USD | EUR | GBP | JPY | CAD | Aud | NZD | CHF | |
---|---|---|---|---|---|---|---|---|
USD | -0.19% | -0.16% | -0.39% | -0.09% | 0.08% | -0.04% | -0.32% | |
EUR | 0.19% | 0.06% | -0.17% | 0.14% | 0.16% | 0.15% | -0.09% | |
GBP | 0.16% | -0.06% | -0.26% | 0.07% | 0.11% | 0.09% | -0.15% | |
JPY | 0.39% | 0.17% | 0.26% | 0.32% | 0.34% | 0.29% | -0.02% | |
CAD | 0.09% | -0.14% | -0.07% | -0.32% | 0.01% | 0.01% | -0.22% | |
Aud | -0.08% | -0.16% | -0.11% | -0.34% | -0.01% | -0.06% | -0.26% | |
NZD | 0.04% | -0.15% | -0.09% | -0.29% | -0.01% | 0.06% | -0.23% | |
CHF | 0.32% | 0.09% | 0.15% | 0.02% | 0.22% | 0.26% | 0.23% |
The heat map shows the percentage changes of the main currencies. The base currency is selected from the left column, while the contribution currency is selected in the upper row. For example, if you choose the Canadian dollar of the left column and move along the horizontal line to the US dollar, the percentage change shown in the box will represent the CAD (base)/USD (quotation).
The USD/CAD continues to face sales pressure at each attempt over the 20 -day exponential (EMA) mobile average, which suggests a tendency to “sell in the rebound.” The 14 -day relative force (RSI) index falls below 40.00, suggesting that a new bearish impulse has been activated.
Looking ahead, the asset could slide to the psychological level of 1,3500 and the minimum of September 25, 1,3420 if it breaks below the minimum of June 16, 1,3540.
On the contrary, an upward movement above the maximum of May 29, 1,3820 would open the door to the maximum of May 21, 1,3920, followed by the maximum of May 15, 1.4000.
USD/CAD DAILY GRAPH
US Dollar – Frequently Questions
The US dollar (USD) is the official currency of the United States of America, and the “de facto” currency of a significant number of other countries where it is in circulation along with local tickets. According to data from 2022, it is the most negotiated currency in the world, with more than 88% of all global currency change operations, which is equivalent to an average of 6.6 billion dollars in daily transactions. After World War II, the USD took over the pound sterling as a world reserve currency.
The most important individual factor that influences the value of the US dollar is monetary policy, which is determined by the Federal Reserve (FED). The Fed has two mandates: to achieve price stability (control inflation) and promote full employment. Its main tool to achieve these two objectives is to adjust interest rates. When prices rise too quickly and inflation exceeds the 2% objective set by the Fed, it rises the types, which favors the price of the dollar. When inflation falls below 2% or the unemployment rate is too high, the Fed can lower interest rates, which weighs on the dollar.
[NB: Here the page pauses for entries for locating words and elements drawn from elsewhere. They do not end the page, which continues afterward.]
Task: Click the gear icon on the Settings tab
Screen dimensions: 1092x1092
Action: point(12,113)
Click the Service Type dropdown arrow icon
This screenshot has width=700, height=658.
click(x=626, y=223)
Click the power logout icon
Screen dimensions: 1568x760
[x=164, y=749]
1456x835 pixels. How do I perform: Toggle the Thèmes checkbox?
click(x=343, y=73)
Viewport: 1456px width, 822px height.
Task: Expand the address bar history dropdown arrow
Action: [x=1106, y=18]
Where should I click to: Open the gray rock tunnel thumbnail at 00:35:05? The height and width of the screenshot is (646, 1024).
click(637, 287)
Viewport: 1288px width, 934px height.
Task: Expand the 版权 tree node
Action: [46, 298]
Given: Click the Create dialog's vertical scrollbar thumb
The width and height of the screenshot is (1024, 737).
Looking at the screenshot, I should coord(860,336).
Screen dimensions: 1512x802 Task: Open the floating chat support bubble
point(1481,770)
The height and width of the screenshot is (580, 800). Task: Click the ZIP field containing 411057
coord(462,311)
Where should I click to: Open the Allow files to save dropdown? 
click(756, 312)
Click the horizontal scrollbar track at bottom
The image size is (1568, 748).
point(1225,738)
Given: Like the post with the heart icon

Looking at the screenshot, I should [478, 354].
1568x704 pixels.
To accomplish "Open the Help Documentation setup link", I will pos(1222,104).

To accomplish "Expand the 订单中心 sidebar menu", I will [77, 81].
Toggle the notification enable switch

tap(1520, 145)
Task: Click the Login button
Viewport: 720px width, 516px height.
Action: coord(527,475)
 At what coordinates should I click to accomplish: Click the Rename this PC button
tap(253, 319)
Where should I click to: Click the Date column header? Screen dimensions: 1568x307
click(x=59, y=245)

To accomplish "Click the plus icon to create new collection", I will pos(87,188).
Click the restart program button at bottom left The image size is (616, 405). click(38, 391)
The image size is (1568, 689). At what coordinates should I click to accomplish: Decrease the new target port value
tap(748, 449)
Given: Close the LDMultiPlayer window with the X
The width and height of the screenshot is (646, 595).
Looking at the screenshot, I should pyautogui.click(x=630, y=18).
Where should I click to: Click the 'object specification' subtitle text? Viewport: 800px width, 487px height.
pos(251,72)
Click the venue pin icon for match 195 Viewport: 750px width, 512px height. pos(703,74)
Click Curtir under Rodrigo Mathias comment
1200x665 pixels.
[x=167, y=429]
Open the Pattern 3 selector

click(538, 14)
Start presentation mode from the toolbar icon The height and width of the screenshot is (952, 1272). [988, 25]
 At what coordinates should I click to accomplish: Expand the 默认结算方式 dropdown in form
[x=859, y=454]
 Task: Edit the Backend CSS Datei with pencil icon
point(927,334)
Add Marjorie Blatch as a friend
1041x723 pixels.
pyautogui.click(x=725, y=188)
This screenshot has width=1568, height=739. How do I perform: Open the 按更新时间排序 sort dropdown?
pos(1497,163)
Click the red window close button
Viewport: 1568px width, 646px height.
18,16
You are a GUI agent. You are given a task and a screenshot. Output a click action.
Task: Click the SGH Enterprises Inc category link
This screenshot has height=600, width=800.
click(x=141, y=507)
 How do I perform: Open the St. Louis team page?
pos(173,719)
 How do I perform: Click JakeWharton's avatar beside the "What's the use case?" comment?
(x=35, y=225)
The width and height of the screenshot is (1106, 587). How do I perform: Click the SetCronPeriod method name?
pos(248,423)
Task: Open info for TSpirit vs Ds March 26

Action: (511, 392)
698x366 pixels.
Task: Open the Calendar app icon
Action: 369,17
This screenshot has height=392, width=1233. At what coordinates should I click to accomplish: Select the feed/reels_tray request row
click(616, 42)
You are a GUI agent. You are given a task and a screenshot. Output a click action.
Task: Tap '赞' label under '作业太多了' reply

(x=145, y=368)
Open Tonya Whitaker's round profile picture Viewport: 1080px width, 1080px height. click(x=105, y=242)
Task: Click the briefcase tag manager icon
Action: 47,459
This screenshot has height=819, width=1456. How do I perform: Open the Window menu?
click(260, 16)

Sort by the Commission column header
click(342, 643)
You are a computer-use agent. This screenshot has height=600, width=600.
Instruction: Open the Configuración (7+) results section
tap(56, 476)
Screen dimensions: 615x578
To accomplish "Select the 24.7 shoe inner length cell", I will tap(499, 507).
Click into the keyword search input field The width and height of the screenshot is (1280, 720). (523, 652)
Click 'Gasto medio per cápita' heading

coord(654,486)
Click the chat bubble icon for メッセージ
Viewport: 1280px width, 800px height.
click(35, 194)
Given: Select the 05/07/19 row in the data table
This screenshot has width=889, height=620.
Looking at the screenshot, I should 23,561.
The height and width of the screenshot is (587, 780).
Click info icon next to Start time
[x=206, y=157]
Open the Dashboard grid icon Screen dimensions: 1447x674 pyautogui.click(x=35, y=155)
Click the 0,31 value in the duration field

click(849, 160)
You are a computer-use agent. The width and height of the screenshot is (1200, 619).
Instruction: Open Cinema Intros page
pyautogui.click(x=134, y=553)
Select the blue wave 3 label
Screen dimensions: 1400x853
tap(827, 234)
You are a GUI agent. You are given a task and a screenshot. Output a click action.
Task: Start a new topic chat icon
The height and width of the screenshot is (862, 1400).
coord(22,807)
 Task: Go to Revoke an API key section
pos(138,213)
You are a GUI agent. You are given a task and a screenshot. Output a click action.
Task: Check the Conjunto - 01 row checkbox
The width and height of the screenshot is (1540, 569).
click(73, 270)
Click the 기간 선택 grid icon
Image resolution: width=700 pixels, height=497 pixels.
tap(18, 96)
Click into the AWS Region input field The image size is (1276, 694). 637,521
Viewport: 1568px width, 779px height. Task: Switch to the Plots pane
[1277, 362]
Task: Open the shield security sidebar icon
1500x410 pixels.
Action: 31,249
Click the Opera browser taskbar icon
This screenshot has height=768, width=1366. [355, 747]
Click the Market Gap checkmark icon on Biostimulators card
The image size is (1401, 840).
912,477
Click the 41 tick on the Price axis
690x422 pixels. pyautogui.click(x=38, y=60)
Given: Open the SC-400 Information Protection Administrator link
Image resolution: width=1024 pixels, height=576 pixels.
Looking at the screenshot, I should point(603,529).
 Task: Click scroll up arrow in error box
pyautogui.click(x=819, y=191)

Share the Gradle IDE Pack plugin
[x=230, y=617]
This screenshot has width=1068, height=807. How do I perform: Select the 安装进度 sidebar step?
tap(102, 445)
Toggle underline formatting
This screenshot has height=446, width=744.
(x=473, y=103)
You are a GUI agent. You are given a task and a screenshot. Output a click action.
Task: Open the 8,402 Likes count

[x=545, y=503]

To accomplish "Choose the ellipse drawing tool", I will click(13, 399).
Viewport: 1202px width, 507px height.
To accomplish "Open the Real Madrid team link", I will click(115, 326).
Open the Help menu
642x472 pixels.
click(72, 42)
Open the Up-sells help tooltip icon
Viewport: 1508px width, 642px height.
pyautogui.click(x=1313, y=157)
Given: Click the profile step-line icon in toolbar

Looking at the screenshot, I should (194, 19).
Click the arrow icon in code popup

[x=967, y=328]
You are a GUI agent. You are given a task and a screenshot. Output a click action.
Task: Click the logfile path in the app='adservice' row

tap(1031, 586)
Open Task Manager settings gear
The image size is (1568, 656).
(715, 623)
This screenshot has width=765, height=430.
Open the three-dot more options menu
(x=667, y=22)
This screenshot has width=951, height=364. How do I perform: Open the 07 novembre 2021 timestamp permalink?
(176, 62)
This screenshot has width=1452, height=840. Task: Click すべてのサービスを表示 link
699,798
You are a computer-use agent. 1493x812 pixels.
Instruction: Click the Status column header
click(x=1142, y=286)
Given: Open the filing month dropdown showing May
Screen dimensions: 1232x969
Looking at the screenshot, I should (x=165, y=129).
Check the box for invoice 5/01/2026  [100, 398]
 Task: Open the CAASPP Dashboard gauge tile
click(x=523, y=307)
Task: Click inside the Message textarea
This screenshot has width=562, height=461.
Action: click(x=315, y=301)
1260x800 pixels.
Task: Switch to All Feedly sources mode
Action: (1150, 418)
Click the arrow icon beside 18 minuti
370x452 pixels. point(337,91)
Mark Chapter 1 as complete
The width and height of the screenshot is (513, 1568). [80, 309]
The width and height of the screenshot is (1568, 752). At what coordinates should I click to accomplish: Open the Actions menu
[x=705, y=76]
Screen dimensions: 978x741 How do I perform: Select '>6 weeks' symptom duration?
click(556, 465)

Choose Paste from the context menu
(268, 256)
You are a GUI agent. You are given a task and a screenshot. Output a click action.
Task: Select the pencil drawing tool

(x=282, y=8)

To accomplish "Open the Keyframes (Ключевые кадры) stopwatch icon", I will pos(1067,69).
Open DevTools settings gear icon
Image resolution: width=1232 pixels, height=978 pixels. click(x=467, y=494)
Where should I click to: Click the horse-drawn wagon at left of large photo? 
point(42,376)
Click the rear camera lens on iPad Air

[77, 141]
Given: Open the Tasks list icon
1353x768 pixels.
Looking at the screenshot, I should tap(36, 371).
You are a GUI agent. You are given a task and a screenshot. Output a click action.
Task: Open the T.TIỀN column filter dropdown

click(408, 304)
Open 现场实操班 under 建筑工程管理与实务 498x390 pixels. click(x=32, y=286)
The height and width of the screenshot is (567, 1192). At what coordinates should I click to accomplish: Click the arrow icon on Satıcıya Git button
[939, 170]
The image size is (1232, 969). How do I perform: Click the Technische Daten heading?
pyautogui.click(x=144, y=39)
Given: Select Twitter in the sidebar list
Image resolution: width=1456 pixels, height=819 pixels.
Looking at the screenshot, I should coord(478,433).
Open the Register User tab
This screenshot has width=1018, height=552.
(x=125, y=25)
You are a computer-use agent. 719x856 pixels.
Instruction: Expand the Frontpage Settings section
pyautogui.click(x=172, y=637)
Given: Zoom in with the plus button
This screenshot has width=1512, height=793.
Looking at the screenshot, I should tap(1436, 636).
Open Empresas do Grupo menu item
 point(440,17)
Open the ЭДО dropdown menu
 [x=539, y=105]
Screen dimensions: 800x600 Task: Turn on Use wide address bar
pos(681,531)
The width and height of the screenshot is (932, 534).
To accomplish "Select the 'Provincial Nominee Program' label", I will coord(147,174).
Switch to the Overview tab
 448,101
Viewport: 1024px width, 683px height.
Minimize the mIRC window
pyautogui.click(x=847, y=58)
In extreme situations, the Federal Reserve can also print more dollars and promulgate quantitative flexibility (QE). The QE is the process by which the Fed substantially increases the flow of credit in a stuck financial system. It is an unconventional policy measure that is used when the credit has been exhausted because banks do not lend each other (for fear of the default of the counterparts). It is the last resort when it is unlikely that a simple decrease in interest rates will achieve the necessary result. It was the weapon chosen by the Fed to combat the contraction of the credit that occurred during the great financial crisis of 2008. It is that the Fed prints more dollars and uses them to buy bonds of the US government, mainly of financial institutions. Which usually leads to a weakening of the US dollar.
The quantitative hardening (QT) is the reverse process for which the Federal Reserve stops buying bonds from financial institutions and does not reinvote the capital of the wallet values ​​that overcome in new purchases. It is usually positive for the US dollar.
Source: Fx Street

I am Joshua Winder, a senior-level journalist and editor at World Stock Market. I specialize in covering news related to the stock market and economic trends. With more than 8 years of experience in this field, I have become an expert in financial reporting.